Pixel coordinate grounding data
= Beginning of Section =
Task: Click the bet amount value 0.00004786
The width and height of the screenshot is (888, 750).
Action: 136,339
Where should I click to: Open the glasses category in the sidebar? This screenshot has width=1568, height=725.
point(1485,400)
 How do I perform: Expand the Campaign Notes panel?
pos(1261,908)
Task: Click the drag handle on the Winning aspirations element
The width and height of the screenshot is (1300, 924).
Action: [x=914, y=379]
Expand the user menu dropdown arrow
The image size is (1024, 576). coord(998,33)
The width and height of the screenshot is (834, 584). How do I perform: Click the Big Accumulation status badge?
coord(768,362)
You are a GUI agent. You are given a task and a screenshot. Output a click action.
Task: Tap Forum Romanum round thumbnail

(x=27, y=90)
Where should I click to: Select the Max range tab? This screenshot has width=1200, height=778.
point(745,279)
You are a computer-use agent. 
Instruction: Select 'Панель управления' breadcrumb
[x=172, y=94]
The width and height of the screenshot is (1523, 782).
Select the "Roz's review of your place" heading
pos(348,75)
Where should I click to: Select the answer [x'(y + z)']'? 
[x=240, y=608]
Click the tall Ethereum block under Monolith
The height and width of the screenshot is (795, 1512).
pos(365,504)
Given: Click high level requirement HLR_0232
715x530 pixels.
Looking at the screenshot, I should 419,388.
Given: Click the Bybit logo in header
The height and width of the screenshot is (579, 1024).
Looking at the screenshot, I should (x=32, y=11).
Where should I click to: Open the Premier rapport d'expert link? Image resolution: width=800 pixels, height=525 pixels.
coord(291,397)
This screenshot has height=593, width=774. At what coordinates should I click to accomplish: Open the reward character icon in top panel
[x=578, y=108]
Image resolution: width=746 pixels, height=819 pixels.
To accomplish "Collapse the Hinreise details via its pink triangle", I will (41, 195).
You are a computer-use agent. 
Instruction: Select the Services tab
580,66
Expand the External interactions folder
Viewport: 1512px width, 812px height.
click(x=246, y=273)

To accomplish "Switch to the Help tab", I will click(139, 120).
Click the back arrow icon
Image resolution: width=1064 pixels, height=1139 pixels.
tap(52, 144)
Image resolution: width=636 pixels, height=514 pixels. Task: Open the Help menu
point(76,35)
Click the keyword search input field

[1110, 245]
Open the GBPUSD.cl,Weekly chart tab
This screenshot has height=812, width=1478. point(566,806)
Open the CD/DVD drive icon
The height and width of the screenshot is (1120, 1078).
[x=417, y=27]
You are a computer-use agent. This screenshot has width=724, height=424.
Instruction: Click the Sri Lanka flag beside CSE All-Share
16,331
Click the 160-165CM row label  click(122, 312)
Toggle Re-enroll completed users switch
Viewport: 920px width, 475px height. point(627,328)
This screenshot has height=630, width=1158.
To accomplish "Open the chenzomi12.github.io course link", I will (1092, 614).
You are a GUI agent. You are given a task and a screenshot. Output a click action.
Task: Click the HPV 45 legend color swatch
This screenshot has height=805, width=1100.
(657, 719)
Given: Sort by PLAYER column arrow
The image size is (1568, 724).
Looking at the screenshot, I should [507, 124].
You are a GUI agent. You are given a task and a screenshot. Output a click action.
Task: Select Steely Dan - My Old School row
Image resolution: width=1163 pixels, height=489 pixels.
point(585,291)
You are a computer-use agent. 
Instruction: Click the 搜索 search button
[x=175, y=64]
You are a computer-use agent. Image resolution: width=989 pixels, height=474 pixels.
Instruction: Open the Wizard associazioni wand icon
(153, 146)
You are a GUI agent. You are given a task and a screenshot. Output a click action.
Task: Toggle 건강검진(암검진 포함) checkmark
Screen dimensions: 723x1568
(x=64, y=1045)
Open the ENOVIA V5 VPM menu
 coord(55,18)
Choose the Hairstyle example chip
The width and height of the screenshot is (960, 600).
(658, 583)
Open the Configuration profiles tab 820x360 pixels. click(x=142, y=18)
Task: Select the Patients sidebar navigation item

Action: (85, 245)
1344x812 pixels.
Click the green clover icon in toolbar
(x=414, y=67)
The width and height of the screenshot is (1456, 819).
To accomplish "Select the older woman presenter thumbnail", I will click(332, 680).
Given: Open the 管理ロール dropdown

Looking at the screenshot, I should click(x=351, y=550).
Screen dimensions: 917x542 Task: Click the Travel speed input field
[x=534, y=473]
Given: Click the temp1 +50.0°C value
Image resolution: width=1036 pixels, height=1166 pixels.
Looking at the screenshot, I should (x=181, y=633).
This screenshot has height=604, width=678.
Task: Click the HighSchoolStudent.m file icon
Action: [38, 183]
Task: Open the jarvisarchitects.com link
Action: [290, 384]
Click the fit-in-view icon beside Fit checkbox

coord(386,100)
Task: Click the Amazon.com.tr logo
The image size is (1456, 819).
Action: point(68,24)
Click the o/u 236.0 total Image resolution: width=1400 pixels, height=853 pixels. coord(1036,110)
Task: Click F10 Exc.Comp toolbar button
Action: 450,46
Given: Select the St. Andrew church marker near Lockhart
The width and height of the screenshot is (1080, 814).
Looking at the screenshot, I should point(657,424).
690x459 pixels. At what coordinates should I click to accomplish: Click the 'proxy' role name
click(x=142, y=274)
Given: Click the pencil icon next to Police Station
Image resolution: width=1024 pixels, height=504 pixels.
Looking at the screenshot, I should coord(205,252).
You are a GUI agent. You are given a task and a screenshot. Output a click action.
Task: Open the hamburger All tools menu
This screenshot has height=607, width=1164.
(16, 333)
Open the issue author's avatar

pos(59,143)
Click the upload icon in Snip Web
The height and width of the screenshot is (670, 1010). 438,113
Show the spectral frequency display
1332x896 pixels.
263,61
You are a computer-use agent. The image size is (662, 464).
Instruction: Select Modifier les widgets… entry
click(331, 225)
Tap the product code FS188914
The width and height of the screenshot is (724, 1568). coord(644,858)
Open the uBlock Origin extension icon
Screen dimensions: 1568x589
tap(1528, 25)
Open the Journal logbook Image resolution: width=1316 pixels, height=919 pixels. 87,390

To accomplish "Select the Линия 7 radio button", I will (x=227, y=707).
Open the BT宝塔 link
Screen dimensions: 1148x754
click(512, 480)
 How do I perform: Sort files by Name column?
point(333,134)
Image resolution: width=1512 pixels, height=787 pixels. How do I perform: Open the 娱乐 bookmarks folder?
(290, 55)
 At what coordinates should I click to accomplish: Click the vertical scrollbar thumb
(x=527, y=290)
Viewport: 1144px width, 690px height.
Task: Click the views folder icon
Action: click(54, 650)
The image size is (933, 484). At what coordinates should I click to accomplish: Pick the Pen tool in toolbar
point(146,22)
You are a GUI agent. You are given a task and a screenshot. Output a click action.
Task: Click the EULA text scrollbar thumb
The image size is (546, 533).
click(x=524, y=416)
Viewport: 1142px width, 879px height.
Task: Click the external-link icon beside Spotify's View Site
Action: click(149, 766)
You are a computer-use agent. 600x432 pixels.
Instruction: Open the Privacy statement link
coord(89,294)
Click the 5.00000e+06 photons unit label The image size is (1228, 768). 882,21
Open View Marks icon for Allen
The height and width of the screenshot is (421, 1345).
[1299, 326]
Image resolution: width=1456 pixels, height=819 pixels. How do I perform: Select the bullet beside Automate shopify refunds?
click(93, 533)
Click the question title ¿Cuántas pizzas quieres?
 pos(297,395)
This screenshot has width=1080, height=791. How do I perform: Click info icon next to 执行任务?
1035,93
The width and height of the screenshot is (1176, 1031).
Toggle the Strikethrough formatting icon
= End of Section =
From the line containing "Image resolution: width=1456" to the last line of the records above, please write out every line exactly and add nothing.

Answer to this exercise:
Image resolution: width=1456 pixels, height=819 pixels. How do I perform: Select the bullet beside Automate shopify refunds?
click(93, 533)
Click the question title ¿Cuántas pizzas quieres?
 pos(297,395)
This screenshot has width=1080, height=791. How do I perform: Click info icon next to 执行任务?
1035,93
The width and height of the screenshot is (1176, 1031).
Toggle the Strikethrough formatting icon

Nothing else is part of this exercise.